When we hear the words: Cryptocurrencies, ICOs and Token sales, what usually comes to mind are either the next big thing in tech, millennials becoming overnight millionaires or major financial fraud. Out of the thousands of new crypto-currencies and digital tokens that have been launched over the last few years, more than half have already proven to be very poor investments. In some cases, the projects turn out to be scams, with the sole purpose of defrauding investors. Increased government regulation and more detailed due diligence by investors has proven to be a great initiative to decreasing the number of dishonest projects However, a new type of crypto-based fraud has been emerging that misleads investors by sitting on top of a legitimate project.
This is when the “nesting scam” begins. Coined after the scam’s nature of nesting on top of more reputable protocols, first, the scammers mint a fake token that pretends to be built on top of a highly reputable protocol such as EOS or Tron.
There is very little company or project information given on the platform listing the fake token. Usually, there is only a link to the official web site of the original token and the scammers use the official logo of the original token.

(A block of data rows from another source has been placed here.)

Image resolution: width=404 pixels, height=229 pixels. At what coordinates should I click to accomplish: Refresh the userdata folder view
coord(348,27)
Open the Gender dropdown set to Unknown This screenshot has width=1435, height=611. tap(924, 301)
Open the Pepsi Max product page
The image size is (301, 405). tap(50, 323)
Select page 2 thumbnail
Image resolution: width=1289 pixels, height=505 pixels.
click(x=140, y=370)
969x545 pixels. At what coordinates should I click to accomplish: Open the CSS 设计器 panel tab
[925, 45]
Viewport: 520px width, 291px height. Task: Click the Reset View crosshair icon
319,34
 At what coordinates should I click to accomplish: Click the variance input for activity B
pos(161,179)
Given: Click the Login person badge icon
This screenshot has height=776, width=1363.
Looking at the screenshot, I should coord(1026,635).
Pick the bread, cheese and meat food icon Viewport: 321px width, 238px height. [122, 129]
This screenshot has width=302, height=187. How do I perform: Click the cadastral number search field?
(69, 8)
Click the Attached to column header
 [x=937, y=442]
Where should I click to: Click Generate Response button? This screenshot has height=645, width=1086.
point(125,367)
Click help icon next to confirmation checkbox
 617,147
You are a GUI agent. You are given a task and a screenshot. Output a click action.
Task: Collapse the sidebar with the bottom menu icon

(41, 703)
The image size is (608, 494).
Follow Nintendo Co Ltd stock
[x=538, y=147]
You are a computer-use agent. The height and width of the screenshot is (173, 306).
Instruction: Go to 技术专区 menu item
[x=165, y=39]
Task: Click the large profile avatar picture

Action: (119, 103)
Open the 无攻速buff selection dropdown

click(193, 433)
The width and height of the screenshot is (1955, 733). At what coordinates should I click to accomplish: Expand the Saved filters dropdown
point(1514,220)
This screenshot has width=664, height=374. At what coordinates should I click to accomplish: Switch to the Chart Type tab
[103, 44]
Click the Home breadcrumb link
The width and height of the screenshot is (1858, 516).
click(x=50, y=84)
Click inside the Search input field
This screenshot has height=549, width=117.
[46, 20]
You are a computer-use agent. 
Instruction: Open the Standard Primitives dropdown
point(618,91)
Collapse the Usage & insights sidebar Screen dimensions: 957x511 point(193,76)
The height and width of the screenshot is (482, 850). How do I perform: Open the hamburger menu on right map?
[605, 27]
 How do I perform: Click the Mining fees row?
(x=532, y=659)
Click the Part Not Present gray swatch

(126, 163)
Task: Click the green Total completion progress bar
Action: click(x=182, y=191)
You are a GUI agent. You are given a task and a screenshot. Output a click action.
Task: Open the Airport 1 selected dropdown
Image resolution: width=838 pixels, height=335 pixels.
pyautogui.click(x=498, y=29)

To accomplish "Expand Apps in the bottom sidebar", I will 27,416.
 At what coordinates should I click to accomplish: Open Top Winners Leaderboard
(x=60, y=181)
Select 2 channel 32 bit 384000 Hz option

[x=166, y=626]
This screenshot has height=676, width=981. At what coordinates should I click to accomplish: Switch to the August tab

Of course, some basic due diligence of the official web site will prove that the original token is built on a different protocol than the fake token. However, because of the hype, some investors get excited and invest without doing the proper due diligence.
Once an investor has invested, scammers generate a very large number of transactions on the network by trading their own crypto between each other. This fake traffic drives up the transaction volume and the fraudulent project starts to rise up on the leaderboard ranking of the protocol that it’s built on. Not wanting to miss the opportunity some investors start investing in the fake project and within a few weeks, millions of investors’ money disappear into the scammer’s pockets.
The more credible and anticipated a token sale project is, the more in danger they are of being victims of “Nesting Scam”
Enter Cryptyk
Cryptyk is a blue-chip blockchain project focusing on Enterprise Cloud Security and Storage.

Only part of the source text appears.